STATED TASK
Print out the lines starting with the one containing "Where should I click to: Click the blue" and going on through the one containing "Looking at the screenshot, I should coord(96,199).", reproducing each character for character.

DATASET EXTRACT

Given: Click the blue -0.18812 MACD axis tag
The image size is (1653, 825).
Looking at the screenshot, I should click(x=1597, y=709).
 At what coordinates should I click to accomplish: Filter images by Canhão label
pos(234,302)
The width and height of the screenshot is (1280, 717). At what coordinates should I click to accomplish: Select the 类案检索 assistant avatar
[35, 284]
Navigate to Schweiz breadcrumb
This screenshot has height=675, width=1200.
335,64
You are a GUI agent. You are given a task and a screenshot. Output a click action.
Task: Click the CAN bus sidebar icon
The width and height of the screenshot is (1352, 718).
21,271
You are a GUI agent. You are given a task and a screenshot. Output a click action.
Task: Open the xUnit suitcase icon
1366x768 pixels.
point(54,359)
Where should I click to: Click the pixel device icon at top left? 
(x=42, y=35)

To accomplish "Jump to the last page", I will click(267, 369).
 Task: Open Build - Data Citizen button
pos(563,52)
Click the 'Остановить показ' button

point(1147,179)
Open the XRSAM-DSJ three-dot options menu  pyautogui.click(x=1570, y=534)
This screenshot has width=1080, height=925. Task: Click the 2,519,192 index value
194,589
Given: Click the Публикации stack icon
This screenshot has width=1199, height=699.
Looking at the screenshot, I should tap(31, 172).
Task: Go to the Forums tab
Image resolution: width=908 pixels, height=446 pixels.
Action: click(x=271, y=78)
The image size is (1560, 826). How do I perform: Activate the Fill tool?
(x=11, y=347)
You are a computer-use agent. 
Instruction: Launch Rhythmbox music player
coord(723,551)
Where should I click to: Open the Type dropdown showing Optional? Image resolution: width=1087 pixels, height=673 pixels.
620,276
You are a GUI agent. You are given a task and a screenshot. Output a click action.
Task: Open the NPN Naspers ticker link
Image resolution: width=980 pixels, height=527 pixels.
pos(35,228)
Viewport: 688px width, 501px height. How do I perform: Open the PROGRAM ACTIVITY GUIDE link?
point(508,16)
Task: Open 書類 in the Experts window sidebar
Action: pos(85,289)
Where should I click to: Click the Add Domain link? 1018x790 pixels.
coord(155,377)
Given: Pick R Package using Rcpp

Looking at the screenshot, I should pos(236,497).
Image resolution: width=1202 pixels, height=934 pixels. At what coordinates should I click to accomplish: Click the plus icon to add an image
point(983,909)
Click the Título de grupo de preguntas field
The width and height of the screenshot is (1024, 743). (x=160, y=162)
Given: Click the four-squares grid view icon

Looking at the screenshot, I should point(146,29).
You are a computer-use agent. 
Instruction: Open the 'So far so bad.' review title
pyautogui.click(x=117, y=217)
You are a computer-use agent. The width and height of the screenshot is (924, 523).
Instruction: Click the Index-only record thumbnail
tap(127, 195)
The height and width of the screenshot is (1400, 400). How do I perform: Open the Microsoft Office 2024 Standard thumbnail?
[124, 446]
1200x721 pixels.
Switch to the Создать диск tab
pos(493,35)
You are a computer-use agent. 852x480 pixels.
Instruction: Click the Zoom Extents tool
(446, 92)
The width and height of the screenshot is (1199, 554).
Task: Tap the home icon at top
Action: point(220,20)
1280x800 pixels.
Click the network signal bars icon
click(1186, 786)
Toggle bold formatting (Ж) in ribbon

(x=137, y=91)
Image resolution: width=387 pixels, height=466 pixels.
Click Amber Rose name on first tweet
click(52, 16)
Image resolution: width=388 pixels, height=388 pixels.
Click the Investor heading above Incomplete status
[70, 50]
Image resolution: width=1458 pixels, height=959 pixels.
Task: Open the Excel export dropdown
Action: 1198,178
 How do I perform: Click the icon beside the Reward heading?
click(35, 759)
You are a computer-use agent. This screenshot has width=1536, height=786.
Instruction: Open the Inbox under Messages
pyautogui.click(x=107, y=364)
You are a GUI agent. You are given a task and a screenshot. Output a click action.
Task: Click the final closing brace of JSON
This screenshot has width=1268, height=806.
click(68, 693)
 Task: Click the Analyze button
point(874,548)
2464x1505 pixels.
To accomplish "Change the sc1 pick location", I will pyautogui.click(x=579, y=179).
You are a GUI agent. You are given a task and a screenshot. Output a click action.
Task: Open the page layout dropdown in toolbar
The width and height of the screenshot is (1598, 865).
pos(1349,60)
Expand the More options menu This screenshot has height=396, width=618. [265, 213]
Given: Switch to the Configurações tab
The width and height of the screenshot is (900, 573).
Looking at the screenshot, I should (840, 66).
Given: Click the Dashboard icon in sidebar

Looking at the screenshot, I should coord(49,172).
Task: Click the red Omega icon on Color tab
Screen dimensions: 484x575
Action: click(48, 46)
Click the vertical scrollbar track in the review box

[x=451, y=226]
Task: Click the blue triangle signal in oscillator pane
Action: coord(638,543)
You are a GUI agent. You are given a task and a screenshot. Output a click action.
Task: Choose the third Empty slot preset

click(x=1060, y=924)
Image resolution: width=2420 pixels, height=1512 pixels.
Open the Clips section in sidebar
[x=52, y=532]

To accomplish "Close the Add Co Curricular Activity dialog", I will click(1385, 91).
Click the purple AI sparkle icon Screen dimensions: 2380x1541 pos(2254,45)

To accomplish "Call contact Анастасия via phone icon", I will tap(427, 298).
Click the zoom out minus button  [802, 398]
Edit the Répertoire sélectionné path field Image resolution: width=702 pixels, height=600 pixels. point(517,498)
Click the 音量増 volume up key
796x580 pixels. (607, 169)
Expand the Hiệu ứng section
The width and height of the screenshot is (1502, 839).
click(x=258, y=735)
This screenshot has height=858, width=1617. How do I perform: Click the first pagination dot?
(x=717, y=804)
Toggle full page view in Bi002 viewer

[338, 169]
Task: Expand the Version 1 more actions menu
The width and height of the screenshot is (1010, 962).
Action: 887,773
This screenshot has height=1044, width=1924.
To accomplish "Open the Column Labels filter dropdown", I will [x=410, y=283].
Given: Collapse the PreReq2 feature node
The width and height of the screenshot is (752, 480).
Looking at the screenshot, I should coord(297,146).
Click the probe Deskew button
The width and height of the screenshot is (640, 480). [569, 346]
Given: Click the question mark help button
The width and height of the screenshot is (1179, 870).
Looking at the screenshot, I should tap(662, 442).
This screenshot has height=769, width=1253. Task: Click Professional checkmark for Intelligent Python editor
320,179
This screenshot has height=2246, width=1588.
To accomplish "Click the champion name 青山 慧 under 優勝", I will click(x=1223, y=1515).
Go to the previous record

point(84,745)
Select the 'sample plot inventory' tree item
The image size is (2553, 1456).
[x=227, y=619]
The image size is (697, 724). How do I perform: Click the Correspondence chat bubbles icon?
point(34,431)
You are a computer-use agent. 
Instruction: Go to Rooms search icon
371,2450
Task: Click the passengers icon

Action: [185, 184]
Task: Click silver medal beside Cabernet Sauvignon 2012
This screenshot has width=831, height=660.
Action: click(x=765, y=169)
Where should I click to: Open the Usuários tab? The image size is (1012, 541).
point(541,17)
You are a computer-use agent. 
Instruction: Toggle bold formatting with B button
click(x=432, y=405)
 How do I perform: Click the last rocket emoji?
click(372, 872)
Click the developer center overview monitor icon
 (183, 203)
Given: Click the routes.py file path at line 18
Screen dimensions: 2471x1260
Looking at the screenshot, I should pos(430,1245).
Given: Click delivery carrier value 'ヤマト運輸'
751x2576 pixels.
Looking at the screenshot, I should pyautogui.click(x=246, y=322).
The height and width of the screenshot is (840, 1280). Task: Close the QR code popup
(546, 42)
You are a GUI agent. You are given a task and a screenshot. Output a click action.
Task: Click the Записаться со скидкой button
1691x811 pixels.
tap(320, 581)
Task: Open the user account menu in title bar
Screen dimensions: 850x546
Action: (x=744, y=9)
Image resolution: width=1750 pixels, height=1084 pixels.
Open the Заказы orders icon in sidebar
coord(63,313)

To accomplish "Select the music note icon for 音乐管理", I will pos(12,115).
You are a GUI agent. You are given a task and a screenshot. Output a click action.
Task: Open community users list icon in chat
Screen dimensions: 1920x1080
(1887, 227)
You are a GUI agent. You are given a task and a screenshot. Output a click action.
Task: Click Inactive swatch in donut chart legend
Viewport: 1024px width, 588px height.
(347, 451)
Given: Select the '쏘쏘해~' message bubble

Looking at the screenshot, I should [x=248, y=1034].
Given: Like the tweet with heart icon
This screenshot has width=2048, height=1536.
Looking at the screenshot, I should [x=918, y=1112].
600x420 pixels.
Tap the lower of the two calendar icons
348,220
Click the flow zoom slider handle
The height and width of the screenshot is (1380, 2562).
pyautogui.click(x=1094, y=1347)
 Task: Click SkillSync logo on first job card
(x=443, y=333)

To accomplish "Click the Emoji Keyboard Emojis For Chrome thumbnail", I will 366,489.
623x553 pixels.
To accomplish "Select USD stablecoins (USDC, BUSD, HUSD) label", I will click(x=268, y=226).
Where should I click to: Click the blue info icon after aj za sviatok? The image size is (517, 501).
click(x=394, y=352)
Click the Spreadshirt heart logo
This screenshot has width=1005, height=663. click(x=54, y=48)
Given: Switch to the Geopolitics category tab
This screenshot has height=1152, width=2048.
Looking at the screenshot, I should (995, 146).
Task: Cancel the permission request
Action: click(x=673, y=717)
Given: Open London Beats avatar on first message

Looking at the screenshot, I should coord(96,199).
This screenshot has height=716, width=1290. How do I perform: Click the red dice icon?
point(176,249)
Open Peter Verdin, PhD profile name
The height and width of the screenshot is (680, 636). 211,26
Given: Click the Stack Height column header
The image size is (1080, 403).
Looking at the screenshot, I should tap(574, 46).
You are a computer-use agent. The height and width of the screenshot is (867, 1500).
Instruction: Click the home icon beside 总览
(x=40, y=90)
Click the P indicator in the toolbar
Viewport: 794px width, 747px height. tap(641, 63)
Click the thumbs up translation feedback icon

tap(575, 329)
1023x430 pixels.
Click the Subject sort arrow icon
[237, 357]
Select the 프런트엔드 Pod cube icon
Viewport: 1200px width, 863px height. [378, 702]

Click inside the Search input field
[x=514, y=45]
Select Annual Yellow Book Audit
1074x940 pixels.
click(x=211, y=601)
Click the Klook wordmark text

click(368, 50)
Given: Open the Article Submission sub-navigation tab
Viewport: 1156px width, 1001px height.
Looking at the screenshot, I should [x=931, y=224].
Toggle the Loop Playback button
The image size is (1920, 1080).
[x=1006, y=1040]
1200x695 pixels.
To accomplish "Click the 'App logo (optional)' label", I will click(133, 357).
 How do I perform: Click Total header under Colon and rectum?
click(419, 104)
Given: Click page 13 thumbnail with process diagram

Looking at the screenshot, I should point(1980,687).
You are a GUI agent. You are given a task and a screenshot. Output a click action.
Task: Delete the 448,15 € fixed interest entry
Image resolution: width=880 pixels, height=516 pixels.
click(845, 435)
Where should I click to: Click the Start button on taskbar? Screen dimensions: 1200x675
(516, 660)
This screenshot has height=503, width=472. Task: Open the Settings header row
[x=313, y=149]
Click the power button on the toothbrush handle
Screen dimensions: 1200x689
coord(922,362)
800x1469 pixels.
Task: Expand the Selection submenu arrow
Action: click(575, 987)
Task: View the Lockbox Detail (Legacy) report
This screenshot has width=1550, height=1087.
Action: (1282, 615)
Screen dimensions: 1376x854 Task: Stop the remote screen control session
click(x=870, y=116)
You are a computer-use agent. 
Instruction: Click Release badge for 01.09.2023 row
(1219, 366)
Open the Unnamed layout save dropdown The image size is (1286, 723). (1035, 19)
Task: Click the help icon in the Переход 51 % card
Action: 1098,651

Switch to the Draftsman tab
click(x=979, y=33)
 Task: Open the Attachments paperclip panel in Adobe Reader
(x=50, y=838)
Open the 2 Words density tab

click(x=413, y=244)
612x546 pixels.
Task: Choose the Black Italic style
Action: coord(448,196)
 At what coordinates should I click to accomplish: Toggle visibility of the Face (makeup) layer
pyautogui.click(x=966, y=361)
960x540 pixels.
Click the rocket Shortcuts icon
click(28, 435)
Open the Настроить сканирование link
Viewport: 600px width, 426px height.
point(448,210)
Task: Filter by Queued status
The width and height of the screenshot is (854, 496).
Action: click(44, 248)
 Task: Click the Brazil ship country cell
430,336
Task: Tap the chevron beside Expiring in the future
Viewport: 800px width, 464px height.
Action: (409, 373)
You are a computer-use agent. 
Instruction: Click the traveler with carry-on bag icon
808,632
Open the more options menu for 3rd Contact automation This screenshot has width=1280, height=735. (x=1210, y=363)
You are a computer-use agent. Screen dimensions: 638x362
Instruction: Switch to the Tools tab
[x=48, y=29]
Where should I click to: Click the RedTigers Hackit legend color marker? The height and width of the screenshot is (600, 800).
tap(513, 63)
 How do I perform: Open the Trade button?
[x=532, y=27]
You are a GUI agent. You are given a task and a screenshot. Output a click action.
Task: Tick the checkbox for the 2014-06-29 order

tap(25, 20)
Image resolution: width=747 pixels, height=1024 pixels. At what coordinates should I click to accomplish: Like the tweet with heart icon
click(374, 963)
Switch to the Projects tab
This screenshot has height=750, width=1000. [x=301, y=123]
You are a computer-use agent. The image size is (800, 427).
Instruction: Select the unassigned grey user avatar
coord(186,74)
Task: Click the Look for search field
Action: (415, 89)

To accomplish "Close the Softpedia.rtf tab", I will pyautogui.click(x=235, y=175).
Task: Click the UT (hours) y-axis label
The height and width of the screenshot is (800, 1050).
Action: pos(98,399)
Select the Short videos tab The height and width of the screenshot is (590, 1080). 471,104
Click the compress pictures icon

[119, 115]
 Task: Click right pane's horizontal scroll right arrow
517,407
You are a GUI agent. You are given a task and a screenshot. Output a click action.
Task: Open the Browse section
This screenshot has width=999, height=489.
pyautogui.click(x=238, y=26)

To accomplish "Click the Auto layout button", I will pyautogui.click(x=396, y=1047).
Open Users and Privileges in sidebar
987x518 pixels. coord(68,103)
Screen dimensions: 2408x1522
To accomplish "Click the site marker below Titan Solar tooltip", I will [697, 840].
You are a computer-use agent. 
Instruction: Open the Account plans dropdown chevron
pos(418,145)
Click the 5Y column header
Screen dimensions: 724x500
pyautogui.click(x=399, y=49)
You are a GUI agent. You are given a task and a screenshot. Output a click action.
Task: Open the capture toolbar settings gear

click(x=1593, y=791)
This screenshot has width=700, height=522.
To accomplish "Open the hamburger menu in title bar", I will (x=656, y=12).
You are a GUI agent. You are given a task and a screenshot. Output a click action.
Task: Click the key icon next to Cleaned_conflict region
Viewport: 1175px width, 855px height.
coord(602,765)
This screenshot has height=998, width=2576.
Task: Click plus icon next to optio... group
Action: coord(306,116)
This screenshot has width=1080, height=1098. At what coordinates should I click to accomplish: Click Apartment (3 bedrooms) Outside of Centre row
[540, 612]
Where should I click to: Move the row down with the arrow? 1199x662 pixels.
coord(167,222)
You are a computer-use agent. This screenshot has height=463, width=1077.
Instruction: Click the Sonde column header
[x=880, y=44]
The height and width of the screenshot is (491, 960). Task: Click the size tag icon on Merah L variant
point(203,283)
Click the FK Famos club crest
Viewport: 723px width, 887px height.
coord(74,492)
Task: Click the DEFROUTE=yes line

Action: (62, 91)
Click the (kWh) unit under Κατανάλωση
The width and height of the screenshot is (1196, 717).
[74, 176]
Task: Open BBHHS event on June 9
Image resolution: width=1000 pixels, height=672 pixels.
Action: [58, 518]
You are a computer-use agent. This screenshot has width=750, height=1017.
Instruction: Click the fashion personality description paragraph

FULL SOLUTION
Where should I click to: Click the blue info icon after aj za sviatok? The image size is (517, 501).
click(x=394, y=352)
Click the Spreadshirt heart logo
This screenshot has width=1005, height=663. click(x=54, y=48)
Given: Switch to the Geopolitics category tab
This screenshot has height=1152, width=2048.
Looking at the screenshot, I should (995, 146).
Task: Cancel the permission request
Action: click(x=673, y=717)
Given: Open London Beats avatar on first message

Looking at the screenshot, I should coord(96,199).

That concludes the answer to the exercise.